Subvention du carburant au Cameroun : le FMI insiste, le gouvernement résiste

Les débats sont passionnés lorsqu’on évoque le sujet, aussi bien dans les chaumières que sur les plateaux de télés et de radios. La question de la subvention du carburant restes épineuse. Entre pression des bailleurs de Fonds et hostilité des populations à une éventuelle hausse des prix à la pompe, le gouvernement hésite et cherche la bonne formule.

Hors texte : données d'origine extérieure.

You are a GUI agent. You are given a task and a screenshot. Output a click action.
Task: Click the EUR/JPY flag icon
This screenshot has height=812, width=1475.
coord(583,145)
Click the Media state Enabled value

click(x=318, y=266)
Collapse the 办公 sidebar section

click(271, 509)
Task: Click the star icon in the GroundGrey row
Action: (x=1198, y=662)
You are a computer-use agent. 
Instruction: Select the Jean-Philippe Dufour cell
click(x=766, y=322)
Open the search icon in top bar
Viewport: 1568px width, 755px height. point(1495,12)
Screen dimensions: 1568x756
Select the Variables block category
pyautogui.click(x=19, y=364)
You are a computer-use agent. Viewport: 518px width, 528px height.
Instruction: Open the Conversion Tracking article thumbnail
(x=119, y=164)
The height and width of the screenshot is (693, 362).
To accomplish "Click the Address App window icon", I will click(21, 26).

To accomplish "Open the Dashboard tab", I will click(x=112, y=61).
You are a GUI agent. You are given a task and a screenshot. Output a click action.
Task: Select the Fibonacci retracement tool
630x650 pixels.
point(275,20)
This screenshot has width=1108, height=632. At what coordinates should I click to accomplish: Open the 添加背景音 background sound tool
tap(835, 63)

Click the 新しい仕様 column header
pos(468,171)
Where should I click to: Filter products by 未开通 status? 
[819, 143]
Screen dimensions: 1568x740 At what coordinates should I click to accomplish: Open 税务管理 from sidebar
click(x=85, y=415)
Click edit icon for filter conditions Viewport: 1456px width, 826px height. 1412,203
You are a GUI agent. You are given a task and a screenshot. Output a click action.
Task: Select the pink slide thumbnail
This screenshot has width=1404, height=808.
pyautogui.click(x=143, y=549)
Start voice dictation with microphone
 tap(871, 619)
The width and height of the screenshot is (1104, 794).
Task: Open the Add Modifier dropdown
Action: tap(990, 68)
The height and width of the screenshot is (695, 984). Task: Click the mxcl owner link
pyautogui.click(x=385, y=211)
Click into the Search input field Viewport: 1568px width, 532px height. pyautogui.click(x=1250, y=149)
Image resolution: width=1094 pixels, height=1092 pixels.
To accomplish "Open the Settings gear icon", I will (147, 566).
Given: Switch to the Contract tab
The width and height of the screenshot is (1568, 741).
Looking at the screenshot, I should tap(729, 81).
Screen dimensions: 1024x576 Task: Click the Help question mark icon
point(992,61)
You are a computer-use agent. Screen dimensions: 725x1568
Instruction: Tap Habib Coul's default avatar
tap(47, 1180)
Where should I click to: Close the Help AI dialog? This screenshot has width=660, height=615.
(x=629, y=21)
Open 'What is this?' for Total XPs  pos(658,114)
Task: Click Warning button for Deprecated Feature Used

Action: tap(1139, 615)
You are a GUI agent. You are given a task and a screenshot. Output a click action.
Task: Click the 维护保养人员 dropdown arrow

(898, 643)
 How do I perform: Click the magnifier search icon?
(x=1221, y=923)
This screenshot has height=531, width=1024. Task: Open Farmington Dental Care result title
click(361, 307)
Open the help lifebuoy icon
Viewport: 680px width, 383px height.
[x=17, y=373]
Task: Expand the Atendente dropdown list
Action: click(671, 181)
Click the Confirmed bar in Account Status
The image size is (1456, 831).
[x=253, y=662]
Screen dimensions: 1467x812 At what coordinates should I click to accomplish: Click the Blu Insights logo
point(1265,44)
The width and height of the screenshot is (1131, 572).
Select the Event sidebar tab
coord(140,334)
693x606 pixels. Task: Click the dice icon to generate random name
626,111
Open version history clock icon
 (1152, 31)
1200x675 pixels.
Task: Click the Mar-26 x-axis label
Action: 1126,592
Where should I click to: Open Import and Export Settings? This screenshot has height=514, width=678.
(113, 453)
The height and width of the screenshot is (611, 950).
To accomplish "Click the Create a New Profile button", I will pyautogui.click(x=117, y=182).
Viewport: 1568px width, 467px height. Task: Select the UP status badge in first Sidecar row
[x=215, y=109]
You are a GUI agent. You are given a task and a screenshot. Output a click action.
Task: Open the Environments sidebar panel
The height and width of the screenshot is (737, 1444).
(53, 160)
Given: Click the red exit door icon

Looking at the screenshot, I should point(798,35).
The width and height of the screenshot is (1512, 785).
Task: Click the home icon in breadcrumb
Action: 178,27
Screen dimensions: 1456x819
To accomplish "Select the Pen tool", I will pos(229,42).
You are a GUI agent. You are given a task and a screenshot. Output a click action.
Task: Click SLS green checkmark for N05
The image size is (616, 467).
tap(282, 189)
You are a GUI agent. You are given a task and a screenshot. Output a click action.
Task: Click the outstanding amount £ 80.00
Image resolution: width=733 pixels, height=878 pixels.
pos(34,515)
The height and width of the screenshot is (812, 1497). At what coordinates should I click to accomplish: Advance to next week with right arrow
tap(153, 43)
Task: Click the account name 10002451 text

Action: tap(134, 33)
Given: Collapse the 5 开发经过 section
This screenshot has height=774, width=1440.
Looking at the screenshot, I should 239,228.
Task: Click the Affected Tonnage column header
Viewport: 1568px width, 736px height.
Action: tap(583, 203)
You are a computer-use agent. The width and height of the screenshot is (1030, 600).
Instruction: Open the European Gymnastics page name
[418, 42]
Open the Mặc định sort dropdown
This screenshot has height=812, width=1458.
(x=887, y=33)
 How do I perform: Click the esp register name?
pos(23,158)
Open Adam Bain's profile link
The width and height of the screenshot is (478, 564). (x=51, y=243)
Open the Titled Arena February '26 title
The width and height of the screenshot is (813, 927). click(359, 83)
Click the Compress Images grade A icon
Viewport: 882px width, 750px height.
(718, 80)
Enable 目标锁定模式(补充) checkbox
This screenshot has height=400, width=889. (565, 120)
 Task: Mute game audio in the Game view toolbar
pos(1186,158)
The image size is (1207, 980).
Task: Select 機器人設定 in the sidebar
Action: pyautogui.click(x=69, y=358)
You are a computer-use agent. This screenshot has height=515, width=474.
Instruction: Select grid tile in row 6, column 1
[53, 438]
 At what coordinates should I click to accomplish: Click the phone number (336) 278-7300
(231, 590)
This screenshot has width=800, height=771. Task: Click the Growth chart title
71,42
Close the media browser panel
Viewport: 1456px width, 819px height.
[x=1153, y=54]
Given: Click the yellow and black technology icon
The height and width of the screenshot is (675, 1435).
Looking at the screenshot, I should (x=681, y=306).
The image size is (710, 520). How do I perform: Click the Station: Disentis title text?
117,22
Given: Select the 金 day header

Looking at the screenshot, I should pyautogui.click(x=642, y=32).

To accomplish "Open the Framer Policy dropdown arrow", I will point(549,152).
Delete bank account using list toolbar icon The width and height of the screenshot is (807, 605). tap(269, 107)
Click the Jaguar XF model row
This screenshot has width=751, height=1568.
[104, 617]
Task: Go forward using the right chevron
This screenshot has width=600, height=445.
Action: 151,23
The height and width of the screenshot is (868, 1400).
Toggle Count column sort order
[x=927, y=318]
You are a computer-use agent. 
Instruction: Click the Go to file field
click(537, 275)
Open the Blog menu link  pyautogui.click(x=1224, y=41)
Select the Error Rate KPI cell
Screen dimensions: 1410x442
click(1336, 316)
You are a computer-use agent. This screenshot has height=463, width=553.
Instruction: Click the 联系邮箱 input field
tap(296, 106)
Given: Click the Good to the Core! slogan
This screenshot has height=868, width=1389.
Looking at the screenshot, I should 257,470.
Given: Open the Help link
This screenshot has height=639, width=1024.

Février 2008, la rue gronde. Une grève des transporteurs suite à la décision du gouvernement d’augmenter les prix du carburant à la pompe menace de faire tomber le régime. A Yaoundé comme à Douala la situation est tendue. Des jeunes descendent dans les rues et entrainent dans leur sillage des casseur qui pillent et saccagent des commerces.  L’armée entre en scène, investie les rues, sans ménagement, parfois avec brutalité elle s’impose et ramène l’ordre. Le président Biya prononce un discours dont le ton ferme surprend plus d’un. Dan la foulé, il annonce une série de mesures. L’une d’elle est le gèle du prix du carburant.

Depuis 2008, le Cameroun subventionne les prix du super, du gasoil et du pétrole lapant à la pompe. En 2013, cette subvention représente environ 4% du Produit Intérieur Brut. Sur la période  2009-2012 le coût total de la subvention énergétique est estimé par le FMI à  944 milliards de Fcfa, soit 7,3% du PIB. En réalité si l’Etat décide d’arrêter la subvention, le super par exemple couterait 820 Fcfa le litre, contre 569 Fcfa actuellement à la pompe. En trois ans, le soutien de l’Etat pour le super est passé de 47Fcfa à 260Fcfa par litre.

Le mardi 14 mai 2013, une délégation du Fond Monétaire International à tenu une séance de travail avec le Ministre Camerounais de Finances Alamine Ousmane Mey. La question à fait l’objet d’échanges. C’est un secret de polichinelle, le FMI  voit d’un mauvais œil cette subvention. Au sortir des travaux le chef de la mission Mario De Zamaroczy, soulignait : « La question nous paraît importante eu égard au fait que le pays a un budget où les ressources sont limitées et où en même temps il y a de très gros besoins de développement, d’investissements et de développement des infrastructure». En clair, pour l’institution de Bretton Woods, les ressources injectées dans la subvention du carburant pourraient servir à booster les investissements notamment les projets structurants et ceux avec un fort impact social. Une position que les experts du FMI et de la banque mondiale soutiennent en précisant : « Depuis 2008, le Cameroun a décidé de maintenir les prix à un  niveau abordable, de manière à éviter les inflations dans le transport et autres coûts induits. Les dépenses de l’Etat pour y parvenir Au bout de 5 ans, sont estimé à plus de 1 000 milliards Fcfa ». Pour le FMI, il faudrait utiliser cet argent dans le secteur social à travers des projets susceptibles de lutter efficacement contre la pauvreté dans le pays.

L’année dernière, l’option d’une levée de ces subvention a été envisagée par le gouvernent, mais la réaction de la quasi-totalité des acteurs sociaux à été si vive qu’il a fallu se raviser. De nombreux observateurs voient dans cette hésitation un choix politique plutôt qu’économique. Les autorités camerounaises craignent un soulèvement populaire en cas d’augmentation brusque des prix du carburant à la pompe.